Most tree inventory plots have a minimum stem diameter threshold. Tree stems with a diameter lower than this threshold are not measured, because they are often too numerous to measure, and they contribute comparatively little to the total woody biomass of the plot.
Different sites have different minimum stem diameter thresholds, though 5, 10 and 20 cm are common. If we are going to compare woody biomass stocks across sites, how do we account for this difference in methodology, which could otherwise lead to lower estimates of the biomass stock where the minimum stem diameter threshold is higher?
One option would be to do nested sub-sampling, where smaller stems are measured within a small portion of the total plot area. Then you multiply up the biomass of small stems within the smaller subplots to the area of the whole plot. This method assumes that the spatial distribution of small stem biomass is consistent across the plot. Many plots don’t do this nested sub-sampling, but I believe it is the best way to deal with this problem.
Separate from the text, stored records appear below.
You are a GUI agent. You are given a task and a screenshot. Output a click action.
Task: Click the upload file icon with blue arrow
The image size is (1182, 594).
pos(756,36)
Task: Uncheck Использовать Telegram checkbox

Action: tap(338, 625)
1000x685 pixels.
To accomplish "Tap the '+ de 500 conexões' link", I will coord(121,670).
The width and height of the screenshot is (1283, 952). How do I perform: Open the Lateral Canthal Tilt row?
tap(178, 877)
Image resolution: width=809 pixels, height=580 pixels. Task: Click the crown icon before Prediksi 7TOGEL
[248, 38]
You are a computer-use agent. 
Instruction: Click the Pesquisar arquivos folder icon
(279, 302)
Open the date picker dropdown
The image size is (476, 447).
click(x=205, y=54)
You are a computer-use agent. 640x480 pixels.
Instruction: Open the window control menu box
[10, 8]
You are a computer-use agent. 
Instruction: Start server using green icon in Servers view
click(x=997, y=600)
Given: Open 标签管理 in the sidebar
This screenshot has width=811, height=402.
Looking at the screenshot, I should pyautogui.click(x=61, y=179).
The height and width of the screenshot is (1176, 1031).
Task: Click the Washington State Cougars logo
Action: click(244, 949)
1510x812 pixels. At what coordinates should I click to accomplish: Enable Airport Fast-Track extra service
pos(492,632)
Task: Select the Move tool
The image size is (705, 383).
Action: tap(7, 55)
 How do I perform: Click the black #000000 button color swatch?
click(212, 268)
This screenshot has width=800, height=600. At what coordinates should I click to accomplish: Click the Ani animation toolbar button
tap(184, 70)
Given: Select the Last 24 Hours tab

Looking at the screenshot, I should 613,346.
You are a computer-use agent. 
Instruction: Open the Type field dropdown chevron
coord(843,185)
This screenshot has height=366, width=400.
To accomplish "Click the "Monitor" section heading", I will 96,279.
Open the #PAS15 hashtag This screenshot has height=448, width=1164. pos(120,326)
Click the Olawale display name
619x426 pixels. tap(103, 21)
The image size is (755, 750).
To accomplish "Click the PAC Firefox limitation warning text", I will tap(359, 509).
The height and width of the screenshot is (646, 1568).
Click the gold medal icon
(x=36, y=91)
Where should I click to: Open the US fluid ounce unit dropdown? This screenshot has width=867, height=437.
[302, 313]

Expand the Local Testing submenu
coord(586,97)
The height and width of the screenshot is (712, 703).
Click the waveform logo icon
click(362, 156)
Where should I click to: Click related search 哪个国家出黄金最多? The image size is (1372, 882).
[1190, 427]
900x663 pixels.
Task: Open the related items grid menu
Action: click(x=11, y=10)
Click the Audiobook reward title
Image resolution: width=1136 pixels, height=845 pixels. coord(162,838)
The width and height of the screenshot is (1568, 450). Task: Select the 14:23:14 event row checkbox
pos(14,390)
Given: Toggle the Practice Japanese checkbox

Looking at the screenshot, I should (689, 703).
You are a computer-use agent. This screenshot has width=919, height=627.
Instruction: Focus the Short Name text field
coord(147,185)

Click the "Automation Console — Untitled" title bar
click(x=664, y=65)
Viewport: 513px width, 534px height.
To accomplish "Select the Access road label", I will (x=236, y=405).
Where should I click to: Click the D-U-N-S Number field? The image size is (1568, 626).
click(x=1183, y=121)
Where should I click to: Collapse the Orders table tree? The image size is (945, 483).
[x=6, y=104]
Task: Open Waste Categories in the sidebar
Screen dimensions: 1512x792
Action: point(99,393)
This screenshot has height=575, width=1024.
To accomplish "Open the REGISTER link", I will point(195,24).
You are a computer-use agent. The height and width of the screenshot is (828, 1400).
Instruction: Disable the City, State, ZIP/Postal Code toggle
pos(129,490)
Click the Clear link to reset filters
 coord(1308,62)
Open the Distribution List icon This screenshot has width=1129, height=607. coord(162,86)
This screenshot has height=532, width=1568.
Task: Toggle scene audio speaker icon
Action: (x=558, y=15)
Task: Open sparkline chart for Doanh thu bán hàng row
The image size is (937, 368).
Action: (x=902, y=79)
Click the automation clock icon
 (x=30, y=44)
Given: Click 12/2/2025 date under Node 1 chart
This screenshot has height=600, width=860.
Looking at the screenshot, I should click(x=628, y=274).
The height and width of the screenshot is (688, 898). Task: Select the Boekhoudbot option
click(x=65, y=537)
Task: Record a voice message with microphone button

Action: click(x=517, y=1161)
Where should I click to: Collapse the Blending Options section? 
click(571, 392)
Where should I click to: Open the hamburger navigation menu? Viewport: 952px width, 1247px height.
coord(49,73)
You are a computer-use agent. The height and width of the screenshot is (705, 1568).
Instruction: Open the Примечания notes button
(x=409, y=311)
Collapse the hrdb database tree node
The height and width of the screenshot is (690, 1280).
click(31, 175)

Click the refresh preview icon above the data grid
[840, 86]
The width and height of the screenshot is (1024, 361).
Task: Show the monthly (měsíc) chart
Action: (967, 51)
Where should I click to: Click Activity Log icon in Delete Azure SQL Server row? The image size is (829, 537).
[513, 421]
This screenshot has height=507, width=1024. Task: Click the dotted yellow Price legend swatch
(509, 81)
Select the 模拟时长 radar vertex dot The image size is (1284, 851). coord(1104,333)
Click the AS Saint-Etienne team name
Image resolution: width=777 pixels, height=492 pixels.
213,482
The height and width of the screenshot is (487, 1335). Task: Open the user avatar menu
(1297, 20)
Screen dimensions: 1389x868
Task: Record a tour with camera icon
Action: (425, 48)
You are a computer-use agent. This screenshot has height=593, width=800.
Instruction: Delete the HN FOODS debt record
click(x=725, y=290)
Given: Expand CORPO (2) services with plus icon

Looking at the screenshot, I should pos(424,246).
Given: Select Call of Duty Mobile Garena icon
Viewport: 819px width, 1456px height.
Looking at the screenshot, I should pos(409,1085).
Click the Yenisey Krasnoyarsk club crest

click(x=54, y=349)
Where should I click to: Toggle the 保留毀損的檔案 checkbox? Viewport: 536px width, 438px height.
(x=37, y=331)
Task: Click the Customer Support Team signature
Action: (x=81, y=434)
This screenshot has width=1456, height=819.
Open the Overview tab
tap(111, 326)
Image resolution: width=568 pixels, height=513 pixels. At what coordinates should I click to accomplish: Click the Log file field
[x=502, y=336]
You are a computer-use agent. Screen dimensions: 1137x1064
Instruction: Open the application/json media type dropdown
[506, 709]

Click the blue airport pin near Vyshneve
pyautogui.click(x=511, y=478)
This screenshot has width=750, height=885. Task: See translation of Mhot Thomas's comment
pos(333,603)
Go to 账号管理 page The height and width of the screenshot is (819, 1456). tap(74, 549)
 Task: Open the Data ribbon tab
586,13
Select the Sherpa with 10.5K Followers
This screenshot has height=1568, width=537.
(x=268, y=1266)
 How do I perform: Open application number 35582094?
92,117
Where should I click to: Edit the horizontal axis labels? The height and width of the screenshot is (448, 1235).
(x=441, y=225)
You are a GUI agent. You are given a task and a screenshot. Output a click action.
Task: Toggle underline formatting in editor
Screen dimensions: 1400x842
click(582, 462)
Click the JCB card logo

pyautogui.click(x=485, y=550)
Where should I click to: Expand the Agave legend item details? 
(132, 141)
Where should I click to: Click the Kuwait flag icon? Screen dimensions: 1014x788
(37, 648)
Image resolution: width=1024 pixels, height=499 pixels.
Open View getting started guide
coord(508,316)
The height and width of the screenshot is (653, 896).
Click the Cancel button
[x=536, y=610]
Another option is to predict the abundance of stems in smaller size classes within the plot by extrapolating the stem size distribution. Stem size distributions in undisturbed forests often follow something close to a Weibull distribution .
Fitting a basic Weibull distribution to the data is not appropriate, because we know that it’s truncated at the minimum stem diameter threshold. I wrote some functions in R that fit a truncated Weibull distribution, then predict the abundance of stems in smaller size classes from this fitted distribution:
First create some fake data with a known Weibull distribution, for testing:
# Create fake data with known Weibull distribution
D <- rweibull(100000, shape = 1.2, scale = 50)
# Truncate to lower bound
Dt <- D[D > lower_bound]
Then define basic distribution functions for a truncated Weibull distribution, using the truncdist package:
# Define distribution functions for truncated Weibull
dtweibull <- function(x, shape, scale, lower, upper) {
truncdist::dtrunc(x, "weibull",
a = lower, b = upper,
shape = shape, scale = scale)
}
ptweibull <- function(q, shape, scale, lower, upper) {
truncdist::ptrunc(q, "weibull",
a = lower, b = upper,
shape = shape, scale = scale)
}
# Define function to fit Weibull distribution to data
tweibull_fit <- function(x, shape, scale, lower, upper) {
fitdistrplus::fitdist(x, "tweibull",
start = list(
shape = shape,
scale = scale),
fix.arg = list(
lower = lower,
upper = upper))
}
And finally a function to fit the model and use it to predict stem size abundance in lower size classes:
# Define function to predict distribution outside truncation
tweibull_pred_fun <- function(x, lower = Inf, upper = Inf, bins) {
# Rescale data by mean
scale_val <- mean(x)
x_scale <- x / scale_val
bins_scale <- bins / scale_val
lower_scale <- lower / scale_val
upper_scale <- upper / scale_val
# Estimate starting parameters of Weibull distribution
fit_est <- unname(MASS::fitdistr(x_scale, "weibull")$estimate)
# Fit truncated Weibull, using full Weibull parameters as starting
fit_trunc <- tweibull_fit(x_scale, fit_est[1], fit_est[2],
lower_scale, upper_scale)
# Extract parameters from truncated Weibull fit
var_arg <- as.list(fit_trunc$estimate)
fix_arg <- as.list(fit_trunc$fix.arg)
# Get cumulative probabilities at bin edges
probs <- pweibull(bins_scale, var_arg$shape, var_arg$scale)
# Calculate bin probabilities (differences between successive CDF values)
bin_probs <- diff(probs)
# Get total probability within non-truncated region
probs_trunc <- sum(
bin_probs[bins_scale >= lower_scale & bins_scale < upper_scale],
na.rm = TRUE)
# Multiply up
bin_probs_mult <- (1 / probs_trunc) * bin_probs
# Multiply bin probabilities by total number of values
abundance_bins <- length(x) * bin_probs_mult
# Construct dataframe
out <- data.frame(
bin = bins[-length(bins)],
abund = abundance_bins)
return(out)
}
Then run the function on the testing data:
fit_trunc_df <- tweibull_pred_fun(
x = Dt,
lower = lower_bound,
upper = upper_bound,
bins = seq(0, max(Dt), 5))
And compare the predicted data to the original data. Blue is the original non-truncated data, with the truncated training data in dark blue. Red is the estimated distribution from the truncated data:
# Create test plot
ggplot() +
geom_histogram(aes(x = D), fill = "blue", binwidth = 5, alpha = 0.4, boundary = 0) +
geom_col(data = fit_trunc_df, aes(x = bin, y = abund),
fill = "red", width = 2, alpha = 0.5, just = 0) +
theme_bw() +
labs(
x = "Stem diameter (cm)",
y = "Number of stems")